The company successfully identified their brand's value proposition through concise messaging. Their homepage header proclaims, "Automate your busywork," subsequently replacing the word "busywork" with a revolving carousel of tedious target customer tasks like "sales outreach," "lead flow," and "to-do list."

Their messaging explains who they are, what they do, and who they help. The company has gone from being a weekend project to $140 million in ARR with 6 million users. With an effective B2B messaging framework, this could be you.

This article will review the basics of B2B messaging and help you craft your own messaging through an 4-step framework.

Start with a messaging framework

A messaging framework, also called message architecture, is the bedrock for telling a coherent, strategically devised story to the outside world. 

A successful B2B messaging framework identifies your audience and is the foundation for how you think and talk about your company, your key competitive differentiators, and what problems your product solves. 

Marketing "messaging" shouldn't be confused with "copy" and "brand voice." Messages define your brand's offering and why it's valuable to the target audience, whereas your copy compels your audience to engage with your brand. Messaging is your big-picture message, and brand voice is your tone and attitude.

Let's use the Zapier example to compare the differences.

Messaging
We allow end users to integrate the web applications they use and automate workflows.
Copy
From side hustlers to enterprise leaders, Zapier connects your work apps so you get more focus and less frustration.

Although messaging and copy are different, once you develop your brand messaging, you can use it to guide your copywriting. 

Before you can craft compelling messages, you must know why messages fail. 

Lawson Abinanti, the co-founder of Messages That Matter, identifies three mistakes B2B companies make in their messages:

  1. Their target audience doesn't care about their message's claim.
  2. They fail to differentiate their offering from the competition’s.
  3. Their message isn't consistent throughout the buyer journey.

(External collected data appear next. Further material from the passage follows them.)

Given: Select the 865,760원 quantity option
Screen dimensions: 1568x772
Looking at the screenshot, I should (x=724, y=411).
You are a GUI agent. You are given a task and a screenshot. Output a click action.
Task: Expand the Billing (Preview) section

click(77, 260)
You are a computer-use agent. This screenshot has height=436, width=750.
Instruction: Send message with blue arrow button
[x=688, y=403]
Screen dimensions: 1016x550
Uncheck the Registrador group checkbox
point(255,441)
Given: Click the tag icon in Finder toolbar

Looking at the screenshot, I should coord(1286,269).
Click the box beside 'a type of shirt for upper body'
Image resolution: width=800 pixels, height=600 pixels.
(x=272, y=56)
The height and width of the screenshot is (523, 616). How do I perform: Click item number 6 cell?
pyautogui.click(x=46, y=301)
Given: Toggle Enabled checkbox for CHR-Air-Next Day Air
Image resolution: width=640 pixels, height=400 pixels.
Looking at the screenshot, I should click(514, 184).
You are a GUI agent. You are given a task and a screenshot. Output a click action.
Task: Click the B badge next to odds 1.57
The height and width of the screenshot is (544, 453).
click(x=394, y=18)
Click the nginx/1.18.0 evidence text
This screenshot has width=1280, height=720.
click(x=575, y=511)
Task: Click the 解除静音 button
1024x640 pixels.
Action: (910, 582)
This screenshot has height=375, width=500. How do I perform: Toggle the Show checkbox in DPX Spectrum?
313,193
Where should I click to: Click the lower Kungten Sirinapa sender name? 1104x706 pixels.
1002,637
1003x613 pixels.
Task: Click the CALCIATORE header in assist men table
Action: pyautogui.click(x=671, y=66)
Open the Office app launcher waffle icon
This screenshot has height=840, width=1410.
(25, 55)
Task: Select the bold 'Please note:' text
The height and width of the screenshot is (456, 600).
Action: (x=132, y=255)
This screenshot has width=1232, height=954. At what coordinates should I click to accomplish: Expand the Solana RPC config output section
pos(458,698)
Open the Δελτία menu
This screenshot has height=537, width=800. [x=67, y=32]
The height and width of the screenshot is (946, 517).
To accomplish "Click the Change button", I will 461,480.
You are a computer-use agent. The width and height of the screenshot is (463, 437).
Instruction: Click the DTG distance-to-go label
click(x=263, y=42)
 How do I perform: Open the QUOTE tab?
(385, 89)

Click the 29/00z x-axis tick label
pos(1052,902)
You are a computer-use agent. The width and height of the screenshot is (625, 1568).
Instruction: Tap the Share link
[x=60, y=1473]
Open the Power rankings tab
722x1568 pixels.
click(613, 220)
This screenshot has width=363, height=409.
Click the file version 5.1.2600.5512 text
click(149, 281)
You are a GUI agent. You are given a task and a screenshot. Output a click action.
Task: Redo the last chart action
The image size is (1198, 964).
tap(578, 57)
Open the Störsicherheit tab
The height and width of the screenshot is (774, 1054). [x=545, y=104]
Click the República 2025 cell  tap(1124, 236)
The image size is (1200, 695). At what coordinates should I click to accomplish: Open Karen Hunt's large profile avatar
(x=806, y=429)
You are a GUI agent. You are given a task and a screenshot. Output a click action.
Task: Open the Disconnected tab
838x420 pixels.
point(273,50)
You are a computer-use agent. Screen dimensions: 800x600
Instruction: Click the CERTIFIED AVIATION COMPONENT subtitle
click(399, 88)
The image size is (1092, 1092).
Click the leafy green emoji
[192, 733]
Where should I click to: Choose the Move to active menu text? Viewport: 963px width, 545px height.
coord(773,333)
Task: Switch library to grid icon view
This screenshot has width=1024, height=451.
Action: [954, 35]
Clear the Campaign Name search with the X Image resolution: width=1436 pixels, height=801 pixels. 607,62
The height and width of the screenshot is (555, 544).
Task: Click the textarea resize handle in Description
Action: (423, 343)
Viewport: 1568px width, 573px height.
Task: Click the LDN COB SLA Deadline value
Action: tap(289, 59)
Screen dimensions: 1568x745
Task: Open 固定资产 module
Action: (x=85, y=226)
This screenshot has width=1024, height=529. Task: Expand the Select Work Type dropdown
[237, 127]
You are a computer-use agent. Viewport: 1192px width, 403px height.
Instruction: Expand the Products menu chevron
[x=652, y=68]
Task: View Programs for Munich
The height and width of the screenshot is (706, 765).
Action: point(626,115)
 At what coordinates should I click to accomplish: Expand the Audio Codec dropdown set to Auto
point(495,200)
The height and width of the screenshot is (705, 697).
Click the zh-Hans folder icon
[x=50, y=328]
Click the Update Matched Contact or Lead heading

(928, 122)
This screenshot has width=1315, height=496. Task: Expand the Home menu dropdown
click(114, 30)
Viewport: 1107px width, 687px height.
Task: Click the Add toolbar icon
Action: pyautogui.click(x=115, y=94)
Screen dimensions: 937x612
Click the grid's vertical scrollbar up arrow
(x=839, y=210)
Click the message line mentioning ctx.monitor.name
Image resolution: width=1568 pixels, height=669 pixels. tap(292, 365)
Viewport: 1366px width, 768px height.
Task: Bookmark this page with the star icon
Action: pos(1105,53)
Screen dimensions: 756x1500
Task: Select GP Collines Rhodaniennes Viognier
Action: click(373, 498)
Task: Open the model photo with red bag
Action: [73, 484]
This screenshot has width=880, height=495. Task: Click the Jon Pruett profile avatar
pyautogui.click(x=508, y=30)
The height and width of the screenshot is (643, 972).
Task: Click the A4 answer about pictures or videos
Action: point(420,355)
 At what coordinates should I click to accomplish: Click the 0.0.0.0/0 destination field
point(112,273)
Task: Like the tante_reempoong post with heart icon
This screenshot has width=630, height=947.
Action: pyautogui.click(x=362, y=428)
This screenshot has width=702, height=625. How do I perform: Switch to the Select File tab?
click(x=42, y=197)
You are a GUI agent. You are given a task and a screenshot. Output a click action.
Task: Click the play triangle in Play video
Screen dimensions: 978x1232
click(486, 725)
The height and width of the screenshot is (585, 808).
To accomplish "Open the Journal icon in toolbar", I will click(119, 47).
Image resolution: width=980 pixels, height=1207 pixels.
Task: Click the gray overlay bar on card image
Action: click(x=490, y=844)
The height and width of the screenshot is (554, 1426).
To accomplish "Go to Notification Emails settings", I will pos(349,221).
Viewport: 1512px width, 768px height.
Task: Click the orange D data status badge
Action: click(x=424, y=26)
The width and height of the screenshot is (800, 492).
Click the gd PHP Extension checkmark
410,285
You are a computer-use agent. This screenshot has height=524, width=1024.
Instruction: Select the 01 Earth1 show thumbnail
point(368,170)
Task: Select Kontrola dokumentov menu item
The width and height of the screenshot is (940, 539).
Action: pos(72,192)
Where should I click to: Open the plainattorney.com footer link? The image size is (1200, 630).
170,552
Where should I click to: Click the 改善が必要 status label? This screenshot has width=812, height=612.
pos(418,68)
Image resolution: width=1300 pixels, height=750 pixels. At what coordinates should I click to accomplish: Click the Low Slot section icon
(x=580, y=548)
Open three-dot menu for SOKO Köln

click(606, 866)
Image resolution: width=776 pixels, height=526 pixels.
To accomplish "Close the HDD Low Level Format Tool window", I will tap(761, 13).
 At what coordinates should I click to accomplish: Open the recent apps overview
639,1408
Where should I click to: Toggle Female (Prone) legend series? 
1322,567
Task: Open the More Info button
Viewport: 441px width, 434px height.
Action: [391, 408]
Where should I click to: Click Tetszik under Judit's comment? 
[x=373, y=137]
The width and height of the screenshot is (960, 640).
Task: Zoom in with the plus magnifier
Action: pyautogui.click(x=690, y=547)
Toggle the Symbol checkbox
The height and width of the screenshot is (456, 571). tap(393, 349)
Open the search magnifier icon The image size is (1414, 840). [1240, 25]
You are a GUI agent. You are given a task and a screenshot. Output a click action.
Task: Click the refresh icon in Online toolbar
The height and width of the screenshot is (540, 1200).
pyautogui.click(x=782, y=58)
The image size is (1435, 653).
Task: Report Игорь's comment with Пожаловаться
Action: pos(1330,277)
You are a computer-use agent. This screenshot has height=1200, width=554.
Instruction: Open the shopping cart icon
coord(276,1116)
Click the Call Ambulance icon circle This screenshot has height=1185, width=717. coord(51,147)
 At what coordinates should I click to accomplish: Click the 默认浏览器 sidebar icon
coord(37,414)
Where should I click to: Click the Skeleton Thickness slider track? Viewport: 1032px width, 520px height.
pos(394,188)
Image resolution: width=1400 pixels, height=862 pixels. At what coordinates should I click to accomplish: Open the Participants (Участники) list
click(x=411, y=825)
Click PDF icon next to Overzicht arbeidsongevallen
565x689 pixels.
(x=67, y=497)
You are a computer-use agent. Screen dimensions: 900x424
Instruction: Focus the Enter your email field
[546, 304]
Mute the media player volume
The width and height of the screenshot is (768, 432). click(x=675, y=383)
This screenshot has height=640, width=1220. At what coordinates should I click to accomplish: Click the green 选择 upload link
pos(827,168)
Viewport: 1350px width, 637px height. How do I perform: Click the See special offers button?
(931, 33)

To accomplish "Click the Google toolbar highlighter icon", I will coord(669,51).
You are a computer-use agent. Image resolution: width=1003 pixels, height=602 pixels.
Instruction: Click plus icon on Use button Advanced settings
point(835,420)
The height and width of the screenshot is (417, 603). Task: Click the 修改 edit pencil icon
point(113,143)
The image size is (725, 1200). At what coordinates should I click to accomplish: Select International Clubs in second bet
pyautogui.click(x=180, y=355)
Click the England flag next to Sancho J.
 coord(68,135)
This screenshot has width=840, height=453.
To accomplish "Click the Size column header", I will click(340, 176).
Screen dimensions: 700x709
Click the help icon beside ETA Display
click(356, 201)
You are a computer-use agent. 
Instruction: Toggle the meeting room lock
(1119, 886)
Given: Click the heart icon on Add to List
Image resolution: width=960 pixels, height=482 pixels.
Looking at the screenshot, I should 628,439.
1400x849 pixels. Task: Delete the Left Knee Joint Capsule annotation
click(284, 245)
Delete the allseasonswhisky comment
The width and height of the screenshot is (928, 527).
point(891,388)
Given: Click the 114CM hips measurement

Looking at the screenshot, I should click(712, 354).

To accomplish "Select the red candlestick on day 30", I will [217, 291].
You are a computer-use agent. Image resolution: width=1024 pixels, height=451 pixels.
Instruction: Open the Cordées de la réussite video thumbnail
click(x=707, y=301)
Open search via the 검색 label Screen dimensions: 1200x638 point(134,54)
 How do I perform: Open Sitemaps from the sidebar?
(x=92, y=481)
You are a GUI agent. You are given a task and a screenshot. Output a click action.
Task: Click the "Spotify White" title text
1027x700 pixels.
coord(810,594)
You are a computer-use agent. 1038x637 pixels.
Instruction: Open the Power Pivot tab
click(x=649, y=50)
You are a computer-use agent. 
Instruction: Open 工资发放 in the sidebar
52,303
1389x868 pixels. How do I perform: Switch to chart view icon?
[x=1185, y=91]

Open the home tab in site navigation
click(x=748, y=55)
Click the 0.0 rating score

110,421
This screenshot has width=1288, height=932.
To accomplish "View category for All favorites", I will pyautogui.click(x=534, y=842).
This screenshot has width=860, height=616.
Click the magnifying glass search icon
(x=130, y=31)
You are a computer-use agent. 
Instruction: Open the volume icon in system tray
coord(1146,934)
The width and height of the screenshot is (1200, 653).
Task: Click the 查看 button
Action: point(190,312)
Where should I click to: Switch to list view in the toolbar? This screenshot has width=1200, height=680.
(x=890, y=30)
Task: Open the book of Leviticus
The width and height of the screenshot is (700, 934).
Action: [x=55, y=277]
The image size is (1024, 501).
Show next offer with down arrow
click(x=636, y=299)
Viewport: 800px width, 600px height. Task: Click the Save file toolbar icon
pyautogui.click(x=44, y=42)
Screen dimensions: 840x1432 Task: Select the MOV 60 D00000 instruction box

When a messaging framework is effective, 

  • Your customers will know who you are and why you're different from the competition;
  • Your sales team can use these differentiating factors in their pitches;
  • Marketing has a foundation to craft copy and content;
  • You ensure internal alignment with your company's mission and purpose. 
Screenshot of Messaging Framework
An effective messaging framework helps you create a cohesive message for your brand

The six elements of effective B2B messaging

To help determine a suitable messaging strategy, Natalie Nathanson, Founder & President of Magnetude Consulting, likes to synthesize questions around six key areas

  • Market landscape: Where and how does your company fit into the broader industry? This helps you find the right angle for your messaging. 
  • Competitive landscape: What is my competition doing, and how are they communicating their messages? This helps you find opportunities your competitors aren’t using. 
  • Path to market: How should our partnerships articulate our messages? This helps your message stay consistent across your marketing efforts. 
  • External stakeholders: How do customers, prospects, and other affiliates and influencers communicate our message? This shows you the most impactful features and the challenges users face with your products, which helps you refine your messaging. 
  • Present and future state of our products and services: What do we offer now, and what will we provide in the future? This helps identify the steps needed to take you from what you offer now to what you want to offer in the future. 
  • Internal environment: How does our communication with customers compare to what we’re communicating to our internal teams through documentation, training, and other reports? Is our message consistent across the board? This helps you stay consistent throughout all marketing channels which bolsters your credibility and reputation.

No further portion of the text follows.